Output, as a numbered list, the stretch of the listing below from the line containing "Image resolution: width=1080" through the line containing "Click the JS". Leave out any blank lines.

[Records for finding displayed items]
++++++++++

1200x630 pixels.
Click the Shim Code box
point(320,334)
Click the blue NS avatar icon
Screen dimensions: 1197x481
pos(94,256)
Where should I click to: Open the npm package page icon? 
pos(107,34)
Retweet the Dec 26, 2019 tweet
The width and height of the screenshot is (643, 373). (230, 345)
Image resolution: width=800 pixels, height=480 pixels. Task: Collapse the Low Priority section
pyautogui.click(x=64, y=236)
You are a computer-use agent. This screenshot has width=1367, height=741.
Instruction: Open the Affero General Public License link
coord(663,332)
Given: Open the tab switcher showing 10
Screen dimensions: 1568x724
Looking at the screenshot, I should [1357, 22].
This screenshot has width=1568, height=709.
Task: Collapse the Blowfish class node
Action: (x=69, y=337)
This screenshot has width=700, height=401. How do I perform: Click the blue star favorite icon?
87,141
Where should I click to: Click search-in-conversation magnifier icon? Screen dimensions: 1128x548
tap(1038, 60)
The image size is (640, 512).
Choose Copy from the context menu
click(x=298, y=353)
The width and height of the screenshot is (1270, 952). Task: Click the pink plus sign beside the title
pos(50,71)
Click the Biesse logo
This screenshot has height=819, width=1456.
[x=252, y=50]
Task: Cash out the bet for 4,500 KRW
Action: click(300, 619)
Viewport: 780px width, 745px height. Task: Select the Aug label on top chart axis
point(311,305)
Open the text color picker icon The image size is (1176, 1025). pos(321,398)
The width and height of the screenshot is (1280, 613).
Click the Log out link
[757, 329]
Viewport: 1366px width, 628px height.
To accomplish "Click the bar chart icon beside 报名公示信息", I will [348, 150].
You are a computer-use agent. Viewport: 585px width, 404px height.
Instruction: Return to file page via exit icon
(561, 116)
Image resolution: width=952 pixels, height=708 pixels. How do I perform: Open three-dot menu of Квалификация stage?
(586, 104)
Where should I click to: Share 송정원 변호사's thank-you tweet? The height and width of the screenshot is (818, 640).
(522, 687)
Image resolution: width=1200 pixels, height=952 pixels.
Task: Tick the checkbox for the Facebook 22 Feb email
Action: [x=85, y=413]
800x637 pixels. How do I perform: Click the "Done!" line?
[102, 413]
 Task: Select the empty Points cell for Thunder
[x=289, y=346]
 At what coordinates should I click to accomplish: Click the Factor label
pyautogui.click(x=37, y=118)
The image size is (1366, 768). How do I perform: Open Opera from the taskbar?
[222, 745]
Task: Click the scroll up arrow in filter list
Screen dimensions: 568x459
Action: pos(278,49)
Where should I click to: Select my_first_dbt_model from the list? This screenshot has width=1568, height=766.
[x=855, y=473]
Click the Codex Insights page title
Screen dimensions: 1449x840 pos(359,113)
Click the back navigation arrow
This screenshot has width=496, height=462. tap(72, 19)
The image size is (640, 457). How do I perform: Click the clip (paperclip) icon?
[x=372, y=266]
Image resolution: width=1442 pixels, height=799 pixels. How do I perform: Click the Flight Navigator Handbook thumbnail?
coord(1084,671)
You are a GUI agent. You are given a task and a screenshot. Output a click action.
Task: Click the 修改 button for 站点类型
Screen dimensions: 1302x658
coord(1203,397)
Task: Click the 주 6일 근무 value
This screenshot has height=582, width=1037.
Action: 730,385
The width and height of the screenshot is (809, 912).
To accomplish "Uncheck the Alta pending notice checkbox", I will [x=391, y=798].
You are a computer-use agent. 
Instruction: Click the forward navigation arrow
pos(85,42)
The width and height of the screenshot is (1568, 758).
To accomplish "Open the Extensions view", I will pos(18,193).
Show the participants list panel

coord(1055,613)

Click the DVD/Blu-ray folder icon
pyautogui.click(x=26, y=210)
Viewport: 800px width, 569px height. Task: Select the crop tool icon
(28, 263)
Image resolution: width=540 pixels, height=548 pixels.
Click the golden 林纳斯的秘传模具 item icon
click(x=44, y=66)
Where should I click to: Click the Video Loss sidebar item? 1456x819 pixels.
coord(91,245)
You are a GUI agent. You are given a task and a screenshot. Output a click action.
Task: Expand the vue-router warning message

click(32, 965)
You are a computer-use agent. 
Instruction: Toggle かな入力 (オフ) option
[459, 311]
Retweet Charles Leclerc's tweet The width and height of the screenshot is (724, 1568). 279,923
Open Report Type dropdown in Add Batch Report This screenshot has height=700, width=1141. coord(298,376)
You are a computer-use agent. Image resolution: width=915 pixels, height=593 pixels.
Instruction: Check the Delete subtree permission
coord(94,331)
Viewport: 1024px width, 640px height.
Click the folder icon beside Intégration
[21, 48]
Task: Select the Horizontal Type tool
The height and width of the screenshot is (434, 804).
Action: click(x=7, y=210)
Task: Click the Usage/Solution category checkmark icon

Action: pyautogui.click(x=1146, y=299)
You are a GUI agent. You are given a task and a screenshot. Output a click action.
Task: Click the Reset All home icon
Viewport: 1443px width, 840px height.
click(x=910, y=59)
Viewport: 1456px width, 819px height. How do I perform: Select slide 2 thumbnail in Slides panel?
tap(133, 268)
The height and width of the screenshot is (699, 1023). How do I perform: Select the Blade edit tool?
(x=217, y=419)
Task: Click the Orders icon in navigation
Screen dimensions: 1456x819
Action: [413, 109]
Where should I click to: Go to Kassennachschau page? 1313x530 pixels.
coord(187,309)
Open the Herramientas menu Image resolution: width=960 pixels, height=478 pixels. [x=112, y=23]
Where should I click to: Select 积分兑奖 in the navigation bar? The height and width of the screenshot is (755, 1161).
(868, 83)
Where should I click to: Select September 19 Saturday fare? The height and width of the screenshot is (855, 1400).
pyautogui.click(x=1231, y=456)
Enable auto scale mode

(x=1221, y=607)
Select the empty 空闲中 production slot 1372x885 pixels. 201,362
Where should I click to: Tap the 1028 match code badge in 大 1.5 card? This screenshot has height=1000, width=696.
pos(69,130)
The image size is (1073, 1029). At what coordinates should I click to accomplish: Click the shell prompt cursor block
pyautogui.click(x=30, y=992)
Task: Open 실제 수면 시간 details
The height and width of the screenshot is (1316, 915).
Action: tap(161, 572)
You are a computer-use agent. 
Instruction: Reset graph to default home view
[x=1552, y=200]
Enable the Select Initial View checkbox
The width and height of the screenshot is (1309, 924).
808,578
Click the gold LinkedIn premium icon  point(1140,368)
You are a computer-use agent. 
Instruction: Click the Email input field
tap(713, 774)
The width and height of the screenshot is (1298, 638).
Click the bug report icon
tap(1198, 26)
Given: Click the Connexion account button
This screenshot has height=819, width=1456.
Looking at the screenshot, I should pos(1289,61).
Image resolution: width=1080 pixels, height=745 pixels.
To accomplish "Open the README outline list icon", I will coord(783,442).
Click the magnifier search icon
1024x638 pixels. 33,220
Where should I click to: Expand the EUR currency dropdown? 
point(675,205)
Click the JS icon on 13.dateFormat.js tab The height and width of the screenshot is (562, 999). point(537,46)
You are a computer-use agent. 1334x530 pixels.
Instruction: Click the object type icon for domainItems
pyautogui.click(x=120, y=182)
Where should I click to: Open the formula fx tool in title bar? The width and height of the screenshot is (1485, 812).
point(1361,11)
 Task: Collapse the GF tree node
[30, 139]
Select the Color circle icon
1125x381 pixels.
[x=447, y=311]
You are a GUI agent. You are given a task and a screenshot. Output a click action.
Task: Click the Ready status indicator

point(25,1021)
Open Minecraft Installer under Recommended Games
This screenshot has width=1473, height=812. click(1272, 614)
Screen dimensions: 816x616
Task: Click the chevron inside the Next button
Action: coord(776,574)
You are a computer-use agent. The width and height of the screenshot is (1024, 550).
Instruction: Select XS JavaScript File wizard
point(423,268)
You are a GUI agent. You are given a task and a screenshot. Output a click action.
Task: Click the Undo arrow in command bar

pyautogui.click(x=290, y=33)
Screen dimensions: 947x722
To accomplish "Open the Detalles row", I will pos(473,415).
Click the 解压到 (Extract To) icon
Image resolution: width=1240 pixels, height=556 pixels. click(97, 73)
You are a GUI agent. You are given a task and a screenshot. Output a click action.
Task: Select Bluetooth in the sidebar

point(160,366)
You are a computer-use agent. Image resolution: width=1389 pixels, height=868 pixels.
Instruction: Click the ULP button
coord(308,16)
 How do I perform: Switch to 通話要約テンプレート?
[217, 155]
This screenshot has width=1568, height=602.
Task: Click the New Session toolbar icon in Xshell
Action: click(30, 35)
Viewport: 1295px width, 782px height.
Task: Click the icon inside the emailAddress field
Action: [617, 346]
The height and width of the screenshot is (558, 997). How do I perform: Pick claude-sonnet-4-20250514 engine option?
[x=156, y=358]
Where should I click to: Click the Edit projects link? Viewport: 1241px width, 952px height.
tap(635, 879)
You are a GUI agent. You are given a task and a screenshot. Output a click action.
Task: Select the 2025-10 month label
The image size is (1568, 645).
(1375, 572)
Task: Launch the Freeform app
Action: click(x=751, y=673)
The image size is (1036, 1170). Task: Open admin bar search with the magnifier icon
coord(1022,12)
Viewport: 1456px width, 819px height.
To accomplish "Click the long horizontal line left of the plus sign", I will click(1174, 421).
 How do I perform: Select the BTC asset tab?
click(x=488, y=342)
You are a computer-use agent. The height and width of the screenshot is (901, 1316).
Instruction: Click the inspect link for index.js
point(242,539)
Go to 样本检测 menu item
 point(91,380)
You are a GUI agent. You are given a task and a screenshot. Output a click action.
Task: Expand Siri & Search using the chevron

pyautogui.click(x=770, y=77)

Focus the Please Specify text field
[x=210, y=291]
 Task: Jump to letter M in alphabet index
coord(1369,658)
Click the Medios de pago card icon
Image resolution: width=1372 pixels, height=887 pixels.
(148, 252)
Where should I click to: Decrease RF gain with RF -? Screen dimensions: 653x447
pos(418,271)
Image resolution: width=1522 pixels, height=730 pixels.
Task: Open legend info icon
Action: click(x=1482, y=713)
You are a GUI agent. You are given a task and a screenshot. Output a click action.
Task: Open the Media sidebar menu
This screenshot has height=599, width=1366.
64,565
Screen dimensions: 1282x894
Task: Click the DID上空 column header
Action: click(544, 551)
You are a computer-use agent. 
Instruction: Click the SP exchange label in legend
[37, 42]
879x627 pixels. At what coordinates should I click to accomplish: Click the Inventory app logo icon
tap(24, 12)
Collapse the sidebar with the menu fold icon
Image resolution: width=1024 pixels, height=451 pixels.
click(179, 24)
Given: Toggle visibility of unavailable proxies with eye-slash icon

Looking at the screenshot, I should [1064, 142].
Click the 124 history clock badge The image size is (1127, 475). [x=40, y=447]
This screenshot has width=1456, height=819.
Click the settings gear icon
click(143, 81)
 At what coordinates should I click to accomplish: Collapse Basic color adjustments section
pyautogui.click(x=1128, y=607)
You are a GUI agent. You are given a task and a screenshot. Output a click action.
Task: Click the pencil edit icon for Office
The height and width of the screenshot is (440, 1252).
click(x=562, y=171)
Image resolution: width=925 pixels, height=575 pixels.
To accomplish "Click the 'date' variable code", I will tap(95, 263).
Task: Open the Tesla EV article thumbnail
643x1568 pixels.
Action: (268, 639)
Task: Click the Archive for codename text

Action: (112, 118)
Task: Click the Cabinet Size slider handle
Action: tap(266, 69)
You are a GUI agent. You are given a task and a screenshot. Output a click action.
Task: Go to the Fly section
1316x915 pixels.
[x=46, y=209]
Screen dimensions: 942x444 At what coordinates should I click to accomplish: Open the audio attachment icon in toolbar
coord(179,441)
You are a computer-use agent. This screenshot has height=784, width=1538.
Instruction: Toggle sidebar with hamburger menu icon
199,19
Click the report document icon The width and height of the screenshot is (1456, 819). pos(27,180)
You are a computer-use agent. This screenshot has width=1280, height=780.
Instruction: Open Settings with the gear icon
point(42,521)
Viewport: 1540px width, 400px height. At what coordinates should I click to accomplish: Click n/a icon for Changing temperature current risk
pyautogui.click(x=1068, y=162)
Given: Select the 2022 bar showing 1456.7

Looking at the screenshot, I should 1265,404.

++++++++++

Completed task:
1. Image resolution: width=1080 pixels, height=745 pixels.
2. To accomplish "Open the README outline list icon", I will coord(783,442).
3. Click the magnifier search icon
4. 1024x638 pixels. 33,220
5. Where should I click to: Expand the EUR currency dropdown? 
6. point(675,205)
7. Click the JS icon on 13.dateFormat.js tab The height and width of the screenshot is (562, 999). point(537,46)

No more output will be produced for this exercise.